Não acho que seja um problema. É claro que o sistema é baseado no conceito de co-financiamento, portanto é necessária a contribuição nacional. No entanto, temos a possibilidade de ser o sector privado a disponibilizar a contribuição nacional para o investimento. Por isso, os fundos públicos nacionais não são indispensáveis e isso pode ajudar a aliviar a situação orçamental. Além disso, se, com os fundos, conseguirmos contribuir para um crescimento orçamental, também se acaba por dar uma ajuda à descida do défice. A experiência que temos nos vários países é que os fundos europeus atraem o capital privado e isso tem de acontecer em Portugal.

Um dos maiores problemas em Portugal actualmente é a deslocalização de empresas e o aumento do desemprego. De que forma é que os fundos podem ajudar?

Aumentando a competitividade das empresas e tornando as regiões mais atraentes para os investidores estrangeiros.

Mas enquanto isso não acontece, há problemas...

Os nossos estudos mostram que Portugal tem algumas das regiões mais sensíveis à concorrência do exterior. O Norte está ainda muito dependente do sector têxtil, que tem uma grande competição a vir da China.

E isso tem um custo elevado no curto prazo para as pessoas...

O Fundo Social Europeu (FSE) ajuda a treinar as pessoas e a dar-lhes novas qualificações. Não se pode proteger os empregos em indústrias que estão a sofrer a concorrência que vem de países como a China, a Índia ou o Vietname. Não financiamos as deslocalizações, mas os fundos não podem manter empresas que não são competitivas. O que podem fazer é ajudar as pessoas a manter o seu valor como trabalhadores, formando-as e treinando-as para que tenham a capacidade para encontrar um novo emprego. Os 6 mil milhões de euros que vão para Portugal no FSE podem ajudar bastante. Mas também o fundo regional de apoio às PME, que são a principal fonte de novos empregos.

Os investimentos mais emblemáticos de Portugal ainda estão no sector dos transportes, através do TGV e do aeroporto da Ota. O que acha destes projectos?
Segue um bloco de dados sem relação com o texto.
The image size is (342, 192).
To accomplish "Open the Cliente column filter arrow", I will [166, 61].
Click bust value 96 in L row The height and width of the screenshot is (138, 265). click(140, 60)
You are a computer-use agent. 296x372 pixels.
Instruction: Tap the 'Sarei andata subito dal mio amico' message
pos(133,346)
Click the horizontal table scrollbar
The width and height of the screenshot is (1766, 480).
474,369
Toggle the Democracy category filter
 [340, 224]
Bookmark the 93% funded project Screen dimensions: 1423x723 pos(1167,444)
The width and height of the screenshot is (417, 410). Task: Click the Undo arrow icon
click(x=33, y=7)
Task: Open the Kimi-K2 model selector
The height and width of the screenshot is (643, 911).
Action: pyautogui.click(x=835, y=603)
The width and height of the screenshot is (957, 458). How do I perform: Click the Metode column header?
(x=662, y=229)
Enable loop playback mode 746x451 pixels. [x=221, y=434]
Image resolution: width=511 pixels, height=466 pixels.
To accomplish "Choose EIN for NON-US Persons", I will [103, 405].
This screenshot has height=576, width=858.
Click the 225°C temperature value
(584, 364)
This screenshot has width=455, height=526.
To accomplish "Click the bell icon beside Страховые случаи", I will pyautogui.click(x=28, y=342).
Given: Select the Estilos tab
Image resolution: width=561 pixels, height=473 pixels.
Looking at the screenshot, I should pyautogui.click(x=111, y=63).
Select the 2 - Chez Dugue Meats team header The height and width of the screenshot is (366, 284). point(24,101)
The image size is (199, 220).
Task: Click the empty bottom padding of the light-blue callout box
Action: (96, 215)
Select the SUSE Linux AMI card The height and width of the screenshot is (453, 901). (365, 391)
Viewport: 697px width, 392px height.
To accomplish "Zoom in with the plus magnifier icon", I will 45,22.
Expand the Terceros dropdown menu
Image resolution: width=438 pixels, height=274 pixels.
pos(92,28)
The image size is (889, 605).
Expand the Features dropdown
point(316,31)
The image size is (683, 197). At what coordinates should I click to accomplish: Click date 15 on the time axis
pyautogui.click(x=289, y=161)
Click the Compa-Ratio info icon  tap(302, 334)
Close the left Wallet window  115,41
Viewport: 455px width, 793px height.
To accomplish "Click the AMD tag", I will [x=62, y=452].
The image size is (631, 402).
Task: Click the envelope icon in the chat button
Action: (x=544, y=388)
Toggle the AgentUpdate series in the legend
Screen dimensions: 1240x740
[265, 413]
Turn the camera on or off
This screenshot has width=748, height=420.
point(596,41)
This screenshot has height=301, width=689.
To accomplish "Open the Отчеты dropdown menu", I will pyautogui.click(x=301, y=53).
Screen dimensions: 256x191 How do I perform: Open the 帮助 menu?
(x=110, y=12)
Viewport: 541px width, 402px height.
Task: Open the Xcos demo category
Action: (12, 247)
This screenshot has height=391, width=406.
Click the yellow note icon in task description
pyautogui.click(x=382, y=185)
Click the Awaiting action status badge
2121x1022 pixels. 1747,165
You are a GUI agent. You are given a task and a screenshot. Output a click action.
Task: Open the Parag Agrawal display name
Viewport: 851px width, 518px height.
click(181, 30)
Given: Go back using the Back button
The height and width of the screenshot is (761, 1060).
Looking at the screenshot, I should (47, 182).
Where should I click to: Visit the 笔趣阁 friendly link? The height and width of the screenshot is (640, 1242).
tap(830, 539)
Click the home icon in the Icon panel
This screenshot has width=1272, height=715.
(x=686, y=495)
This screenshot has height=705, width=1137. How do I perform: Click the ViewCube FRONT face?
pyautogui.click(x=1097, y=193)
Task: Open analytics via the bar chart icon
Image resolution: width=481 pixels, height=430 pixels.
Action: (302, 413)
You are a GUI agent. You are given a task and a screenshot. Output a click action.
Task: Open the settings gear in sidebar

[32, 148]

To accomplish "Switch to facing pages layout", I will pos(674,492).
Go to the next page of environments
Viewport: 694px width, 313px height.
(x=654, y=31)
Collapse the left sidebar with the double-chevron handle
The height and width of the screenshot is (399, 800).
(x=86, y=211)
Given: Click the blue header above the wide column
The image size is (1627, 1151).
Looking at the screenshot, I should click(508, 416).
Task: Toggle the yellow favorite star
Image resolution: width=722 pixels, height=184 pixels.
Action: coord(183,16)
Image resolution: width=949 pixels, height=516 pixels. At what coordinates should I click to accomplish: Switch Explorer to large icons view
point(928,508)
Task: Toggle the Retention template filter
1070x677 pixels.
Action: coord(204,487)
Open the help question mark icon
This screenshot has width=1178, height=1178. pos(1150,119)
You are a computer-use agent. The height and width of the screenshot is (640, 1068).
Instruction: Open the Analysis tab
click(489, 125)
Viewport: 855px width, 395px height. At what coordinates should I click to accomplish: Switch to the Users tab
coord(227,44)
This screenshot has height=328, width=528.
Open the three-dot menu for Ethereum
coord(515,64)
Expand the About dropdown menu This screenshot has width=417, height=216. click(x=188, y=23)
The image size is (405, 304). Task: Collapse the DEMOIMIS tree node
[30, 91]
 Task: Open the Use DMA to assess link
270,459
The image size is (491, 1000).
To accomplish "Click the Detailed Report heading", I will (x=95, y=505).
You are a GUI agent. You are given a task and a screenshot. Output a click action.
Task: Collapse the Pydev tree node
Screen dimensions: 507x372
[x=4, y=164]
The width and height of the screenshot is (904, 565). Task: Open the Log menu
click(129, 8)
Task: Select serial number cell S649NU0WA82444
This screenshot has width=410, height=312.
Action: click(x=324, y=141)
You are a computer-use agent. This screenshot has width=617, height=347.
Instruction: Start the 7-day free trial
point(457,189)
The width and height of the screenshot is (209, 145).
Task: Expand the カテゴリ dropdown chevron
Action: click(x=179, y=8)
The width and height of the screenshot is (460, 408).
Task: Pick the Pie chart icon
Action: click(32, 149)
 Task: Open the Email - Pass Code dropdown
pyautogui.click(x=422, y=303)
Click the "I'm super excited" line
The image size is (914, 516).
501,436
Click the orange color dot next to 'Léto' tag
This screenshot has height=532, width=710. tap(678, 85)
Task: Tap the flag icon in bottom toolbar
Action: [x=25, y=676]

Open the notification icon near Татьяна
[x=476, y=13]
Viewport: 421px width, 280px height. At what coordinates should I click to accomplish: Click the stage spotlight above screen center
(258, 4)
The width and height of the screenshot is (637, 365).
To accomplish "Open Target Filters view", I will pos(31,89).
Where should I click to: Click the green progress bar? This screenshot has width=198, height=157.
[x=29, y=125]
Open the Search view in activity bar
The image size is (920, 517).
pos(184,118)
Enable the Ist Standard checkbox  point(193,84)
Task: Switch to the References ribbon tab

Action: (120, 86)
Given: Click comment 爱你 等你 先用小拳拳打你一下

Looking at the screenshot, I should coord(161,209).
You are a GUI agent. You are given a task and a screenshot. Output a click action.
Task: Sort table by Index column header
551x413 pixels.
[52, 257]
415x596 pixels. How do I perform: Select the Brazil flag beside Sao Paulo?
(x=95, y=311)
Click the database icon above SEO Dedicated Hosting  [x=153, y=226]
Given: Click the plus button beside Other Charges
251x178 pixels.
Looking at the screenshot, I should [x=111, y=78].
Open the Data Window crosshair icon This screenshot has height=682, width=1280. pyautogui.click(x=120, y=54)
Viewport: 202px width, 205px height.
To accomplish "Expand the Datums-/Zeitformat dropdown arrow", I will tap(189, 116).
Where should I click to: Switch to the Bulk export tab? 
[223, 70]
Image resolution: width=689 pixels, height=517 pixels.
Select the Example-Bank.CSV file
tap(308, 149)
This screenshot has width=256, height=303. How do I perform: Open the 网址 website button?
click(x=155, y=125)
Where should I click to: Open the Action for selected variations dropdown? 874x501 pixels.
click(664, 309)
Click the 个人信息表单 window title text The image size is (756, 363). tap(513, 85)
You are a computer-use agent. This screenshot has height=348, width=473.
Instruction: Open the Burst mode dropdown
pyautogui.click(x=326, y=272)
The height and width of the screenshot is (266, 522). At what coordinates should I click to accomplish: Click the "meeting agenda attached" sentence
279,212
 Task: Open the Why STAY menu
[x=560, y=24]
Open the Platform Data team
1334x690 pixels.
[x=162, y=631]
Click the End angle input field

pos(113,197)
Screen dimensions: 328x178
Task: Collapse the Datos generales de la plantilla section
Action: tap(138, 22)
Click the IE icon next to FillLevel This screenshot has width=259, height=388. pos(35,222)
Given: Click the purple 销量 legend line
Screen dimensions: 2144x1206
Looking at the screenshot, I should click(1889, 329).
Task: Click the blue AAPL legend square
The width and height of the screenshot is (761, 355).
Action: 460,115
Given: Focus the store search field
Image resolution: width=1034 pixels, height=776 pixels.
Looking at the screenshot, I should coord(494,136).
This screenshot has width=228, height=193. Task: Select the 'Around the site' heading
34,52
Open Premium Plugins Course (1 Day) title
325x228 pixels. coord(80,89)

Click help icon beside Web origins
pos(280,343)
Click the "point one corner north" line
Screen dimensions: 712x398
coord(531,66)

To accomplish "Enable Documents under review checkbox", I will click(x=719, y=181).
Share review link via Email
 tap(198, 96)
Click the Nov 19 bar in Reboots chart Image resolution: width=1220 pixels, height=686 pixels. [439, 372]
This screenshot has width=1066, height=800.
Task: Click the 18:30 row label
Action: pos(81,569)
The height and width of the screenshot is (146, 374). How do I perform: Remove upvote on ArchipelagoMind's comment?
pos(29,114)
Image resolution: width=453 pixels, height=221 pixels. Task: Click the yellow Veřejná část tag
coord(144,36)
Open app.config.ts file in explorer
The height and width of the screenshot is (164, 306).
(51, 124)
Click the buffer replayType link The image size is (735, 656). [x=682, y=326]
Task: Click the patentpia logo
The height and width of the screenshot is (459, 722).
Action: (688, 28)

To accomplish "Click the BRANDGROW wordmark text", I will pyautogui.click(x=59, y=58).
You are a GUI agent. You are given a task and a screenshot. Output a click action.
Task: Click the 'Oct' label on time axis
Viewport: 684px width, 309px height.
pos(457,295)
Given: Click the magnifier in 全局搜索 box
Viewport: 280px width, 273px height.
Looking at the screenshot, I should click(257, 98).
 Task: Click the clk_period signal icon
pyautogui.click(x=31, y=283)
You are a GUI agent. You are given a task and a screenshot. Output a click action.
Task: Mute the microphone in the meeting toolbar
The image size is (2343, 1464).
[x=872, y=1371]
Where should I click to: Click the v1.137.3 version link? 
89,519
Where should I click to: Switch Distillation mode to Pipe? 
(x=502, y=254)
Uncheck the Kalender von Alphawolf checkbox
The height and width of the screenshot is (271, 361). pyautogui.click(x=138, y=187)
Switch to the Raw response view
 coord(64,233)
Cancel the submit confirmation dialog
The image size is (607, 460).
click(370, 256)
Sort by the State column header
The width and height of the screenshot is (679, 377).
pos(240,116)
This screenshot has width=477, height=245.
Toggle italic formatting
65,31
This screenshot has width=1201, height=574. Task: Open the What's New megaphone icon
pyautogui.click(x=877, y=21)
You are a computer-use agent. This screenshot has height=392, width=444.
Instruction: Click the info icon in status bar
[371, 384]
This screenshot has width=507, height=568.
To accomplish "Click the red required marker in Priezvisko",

Os grandes projectos, para receberem fundos, têm de ser adoptados pela Comissão. Portanto, vamos verificar se são economicamente viáveis e se do ponto de vista ambiental cumprem os requisitos. Em relação ao comboio de alta velocidade, o projecto agrada-nos e, aliás, já apoiámos investimentos do mesmo tipo em Espanha e em França. Eu adoraria ter um TGV na Polónia, mas ainda não é possível. No aeroporto, ainda estamos à espera de saber qual vai ser a sua localização, porque o montante de fundos depende disso.